Os gestos e palavras do Papa em 2020 devolveram a esperança ao mundo e
convidaram a humanidade afetada pela pandemia à fraternidade. As imagens mais
simbólicas deste ano continuam sendo as da oração extraordinária de 27 de
março. Entrevistas com o Cardeal Ravasi, Ferruccio De Bortoli e o Padre
Federico Lombardi
Fabio
Colagrande – Vatican News
Os
84 anos do Papa Francisco foram comemorados nos últimos dias de 2020, o
"ano terrível" da pandemia do coronavírus que já conta com mais de
1,5 milhões de vítimas no mundo inteiro e com um impacto catastrófico na
economia global. Neste contexto, o Papa tem desempenhado e continua a
desempenhar um papel de liderança espiritual reconhecido também no mundo
secular. Ferruccio De Bortoli, colunista, presidente da Associação VIDAS e
ex-diretor do Corriere
della Sera fala sobre este aspecto do Santo Padre:
Ouça e compartilhe!
Entrevista
com Ferruccio De Bortoli:
A
liderança do Papa Francisco me parece ter tido o papel de substituir outras
lideranças. Estou falando da liderança política, que, em diferentes níveis e de
diferentes maneiras, encontrou-se completamente inadequada, surpreendida e
enfraquecida pela pandemia. É um evento que colocou em crise até os líderes
totalitários, aqueles que de alguma forma conseguiam controlar e rastrear a
vida de seus cidadãos.
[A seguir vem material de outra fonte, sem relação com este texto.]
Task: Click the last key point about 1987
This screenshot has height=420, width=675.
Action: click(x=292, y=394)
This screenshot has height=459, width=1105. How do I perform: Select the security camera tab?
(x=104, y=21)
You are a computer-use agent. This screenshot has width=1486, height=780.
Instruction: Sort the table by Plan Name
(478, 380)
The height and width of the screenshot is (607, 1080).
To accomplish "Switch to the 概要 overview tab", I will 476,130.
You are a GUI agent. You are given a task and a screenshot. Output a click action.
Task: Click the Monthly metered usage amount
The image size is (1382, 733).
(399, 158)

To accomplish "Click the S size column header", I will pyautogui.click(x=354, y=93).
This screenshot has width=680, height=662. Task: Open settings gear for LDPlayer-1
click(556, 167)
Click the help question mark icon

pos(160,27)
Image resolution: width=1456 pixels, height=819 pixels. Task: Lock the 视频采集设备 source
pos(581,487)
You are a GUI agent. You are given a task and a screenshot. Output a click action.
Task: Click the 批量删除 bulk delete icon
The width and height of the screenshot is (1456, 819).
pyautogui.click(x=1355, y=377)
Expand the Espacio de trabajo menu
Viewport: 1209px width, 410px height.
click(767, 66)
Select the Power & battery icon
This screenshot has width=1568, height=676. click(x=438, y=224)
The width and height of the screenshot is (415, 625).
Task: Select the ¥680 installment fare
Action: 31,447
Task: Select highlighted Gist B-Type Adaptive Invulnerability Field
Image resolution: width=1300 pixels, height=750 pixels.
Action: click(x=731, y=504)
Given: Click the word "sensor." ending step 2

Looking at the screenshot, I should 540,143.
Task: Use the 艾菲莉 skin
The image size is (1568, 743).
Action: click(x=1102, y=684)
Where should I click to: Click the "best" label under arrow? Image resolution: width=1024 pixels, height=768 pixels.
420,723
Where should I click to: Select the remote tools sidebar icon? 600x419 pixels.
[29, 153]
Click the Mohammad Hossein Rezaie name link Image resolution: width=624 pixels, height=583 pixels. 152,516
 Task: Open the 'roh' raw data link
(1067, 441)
Neste contexto - especialmente com aquelas imagens
extraordinárias de 27 de março em frente à Praça São Pedro completamente
deserta - me parece que o Papa conseguiu interpretar o papel de "líder da
esperança". Porque este ano todos, independentemente de sua religião,
precisavam e ainda precisam de uma visão diferente do futuro e de um retorno à
crença em si mesmos e nos outros.
Uma resposta profunda à demanda
de esperança
Foi
exatamente para pedir o fim da pandemia que naquela sexta-feira de março
passado, Francisco presidiu um momento extraordinário de oração no átrio da
Basílica de São Pedro que continua sendo um dos gestos mais fortes do
Pontificado neste 2020. Uma "Statio Orbis", literalmente uma pausa,
na qual crentes de todo o mundo se uniram ao Papa em torno do mistério
eucarístico. A homilia na qual Francisco transformou a angústia da humanidade
em uma oração a Deus e um chamado à fraternidade foi pronunciada enquanto a
chuva banhava a praça deserta, enquanto milhões de pessoas assistiam à
transmissão daquelas imagens.
Uma
praça vazia, mas paradoxalmente mais cheia do que o normal, como assinalou o
Padre Federico Lombardi, presidente da Fundação Joseph Ratzinger-Bento XVI e
ex-diretor da Sala de Imprensa da Santa Sé:
Entrevista
com o Padre Federico Lombardi:
Sempre
me pareceu claro que a praça estava vazia fisicamente, mas cheia
espiritualmente. Na verdade, acredito que raramente em nossa experiência ao
longo de muitos anos e décadas houve um tempo em que sentimos tanto a praça
como o centro de uma presença espiritual e uma abundância de relacionamentos,
orações e presenças de todas as partes do mundo. Portanto, era um vazio
exterior que foi contraposto por uma grande "cheia" interior de
comunicação. Não foram apenas as palavras do Papa, mas também as expectativas,
as dores, as esperanças da humanidade que se concentravam e se encontravam
naquele momento, colocando-se diante de Deus, em um lugar tão significativo.
Porém, não podemos esquecer, que embora este evento tenha ocorrido em março
passado, ainda estamos em plena pandemia, estamos no auge da segunda onda.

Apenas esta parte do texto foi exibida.